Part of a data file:
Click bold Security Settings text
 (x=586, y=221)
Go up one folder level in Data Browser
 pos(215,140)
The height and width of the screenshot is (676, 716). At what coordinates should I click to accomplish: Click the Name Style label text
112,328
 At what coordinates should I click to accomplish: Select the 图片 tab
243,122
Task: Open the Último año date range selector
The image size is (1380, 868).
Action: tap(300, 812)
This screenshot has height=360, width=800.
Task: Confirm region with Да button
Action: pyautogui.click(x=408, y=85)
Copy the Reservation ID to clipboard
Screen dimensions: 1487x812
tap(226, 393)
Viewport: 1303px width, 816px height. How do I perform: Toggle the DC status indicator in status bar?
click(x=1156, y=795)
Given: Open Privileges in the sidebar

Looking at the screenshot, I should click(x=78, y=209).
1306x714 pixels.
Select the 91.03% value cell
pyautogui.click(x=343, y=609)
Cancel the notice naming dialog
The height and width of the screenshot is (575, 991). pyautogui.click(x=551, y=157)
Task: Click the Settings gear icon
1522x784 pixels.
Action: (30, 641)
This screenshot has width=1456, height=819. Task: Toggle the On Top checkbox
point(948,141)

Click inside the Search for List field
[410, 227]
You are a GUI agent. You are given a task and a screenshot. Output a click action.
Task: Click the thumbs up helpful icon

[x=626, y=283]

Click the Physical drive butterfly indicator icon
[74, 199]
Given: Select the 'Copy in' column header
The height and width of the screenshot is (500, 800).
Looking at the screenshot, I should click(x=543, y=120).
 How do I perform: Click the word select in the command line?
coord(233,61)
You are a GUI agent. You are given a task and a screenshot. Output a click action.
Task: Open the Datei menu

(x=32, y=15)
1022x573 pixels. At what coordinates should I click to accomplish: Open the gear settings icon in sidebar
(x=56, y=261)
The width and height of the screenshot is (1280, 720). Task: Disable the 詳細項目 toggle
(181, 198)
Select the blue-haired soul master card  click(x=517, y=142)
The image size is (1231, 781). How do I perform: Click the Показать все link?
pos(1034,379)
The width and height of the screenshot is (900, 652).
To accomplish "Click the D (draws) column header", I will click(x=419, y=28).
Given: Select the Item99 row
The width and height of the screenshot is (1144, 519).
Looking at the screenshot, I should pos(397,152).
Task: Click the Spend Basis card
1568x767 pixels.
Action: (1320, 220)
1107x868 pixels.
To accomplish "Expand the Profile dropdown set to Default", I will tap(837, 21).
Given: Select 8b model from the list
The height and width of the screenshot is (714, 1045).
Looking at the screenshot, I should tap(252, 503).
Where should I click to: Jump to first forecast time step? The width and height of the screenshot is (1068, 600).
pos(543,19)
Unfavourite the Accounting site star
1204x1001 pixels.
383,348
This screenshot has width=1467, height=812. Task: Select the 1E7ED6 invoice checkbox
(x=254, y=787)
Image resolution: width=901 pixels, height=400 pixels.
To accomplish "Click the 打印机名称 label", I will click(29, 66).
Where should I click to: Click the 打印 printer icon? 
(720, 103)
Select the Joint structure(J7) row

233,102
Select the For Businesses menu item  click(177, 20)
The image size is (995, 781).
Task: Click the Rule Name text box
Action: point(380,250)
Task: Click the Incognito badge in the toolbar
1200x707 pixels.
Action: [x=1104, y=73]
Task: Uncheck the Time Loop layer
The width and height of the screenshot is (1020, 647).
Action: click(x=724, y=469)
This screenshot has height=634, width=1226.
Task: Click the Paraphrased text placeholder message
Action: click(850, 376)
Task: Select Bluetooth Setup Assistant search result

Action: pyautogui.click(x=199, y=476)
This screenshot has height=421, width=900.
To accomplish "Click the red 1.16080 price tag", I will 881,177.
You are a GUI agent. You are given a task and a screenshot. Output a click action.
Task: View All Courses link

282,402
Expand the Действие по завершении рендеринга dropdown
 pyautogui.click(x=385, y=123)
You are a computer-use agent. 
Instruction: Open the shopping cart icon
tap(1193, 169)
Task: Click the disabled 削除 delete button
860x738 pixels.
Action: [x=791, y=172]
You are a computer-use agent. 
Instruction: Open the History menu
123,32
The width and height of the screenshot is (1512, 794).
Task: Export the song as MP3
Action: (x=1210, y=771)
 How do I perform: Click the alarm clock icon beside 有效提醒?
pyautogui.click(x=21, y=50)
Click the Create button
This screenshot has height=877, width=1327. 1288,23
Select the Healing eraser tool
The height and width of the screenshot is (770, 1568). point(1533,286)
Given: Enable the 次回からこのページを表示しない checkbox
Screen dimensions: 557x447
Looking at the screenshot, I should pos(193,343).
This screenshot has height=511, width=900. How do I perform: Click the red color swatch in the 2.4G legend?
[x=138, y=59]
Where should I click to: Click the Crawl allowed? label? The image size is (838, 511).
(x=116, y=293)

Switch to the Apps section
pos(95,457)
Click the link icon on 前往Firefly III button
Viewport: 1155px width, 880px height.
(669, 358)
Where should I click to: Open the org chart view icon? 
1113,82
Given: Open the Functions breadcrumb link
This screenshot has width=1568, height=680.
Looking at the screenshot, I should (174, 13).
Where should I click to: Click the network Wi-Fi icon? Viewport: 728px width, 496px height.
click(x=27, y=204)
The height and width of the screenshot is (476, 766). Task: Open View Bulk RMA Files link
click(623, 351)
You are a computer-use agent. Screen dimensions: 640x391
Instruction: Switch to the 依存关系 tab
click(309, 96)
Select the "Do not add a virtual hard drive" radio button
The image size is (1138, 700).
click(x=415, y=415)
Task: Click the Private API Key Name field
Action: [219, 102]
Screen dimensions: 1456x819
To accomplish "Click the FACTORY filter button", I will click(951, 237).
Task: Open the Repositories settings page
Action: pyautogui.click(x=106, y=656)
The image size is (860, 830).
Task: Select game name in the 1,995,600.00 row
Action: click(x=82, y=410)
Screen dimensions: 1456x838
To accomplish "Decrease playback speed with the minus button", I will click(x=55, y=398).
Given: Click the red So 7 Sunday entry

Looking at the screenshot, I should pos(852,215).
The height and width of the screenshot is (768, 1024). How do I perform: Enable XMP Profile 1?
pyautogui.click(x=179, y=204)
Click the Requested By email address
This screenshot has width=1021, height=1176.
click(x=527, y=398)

Your objective: Report every line of the data above that contains the string "with", treating uppercase and lowercase letters as different.

Task solution:
Task: Confirm region with Да button
To accomplish "Decrease playback speed with the minus button", I will click(x=55, y=398).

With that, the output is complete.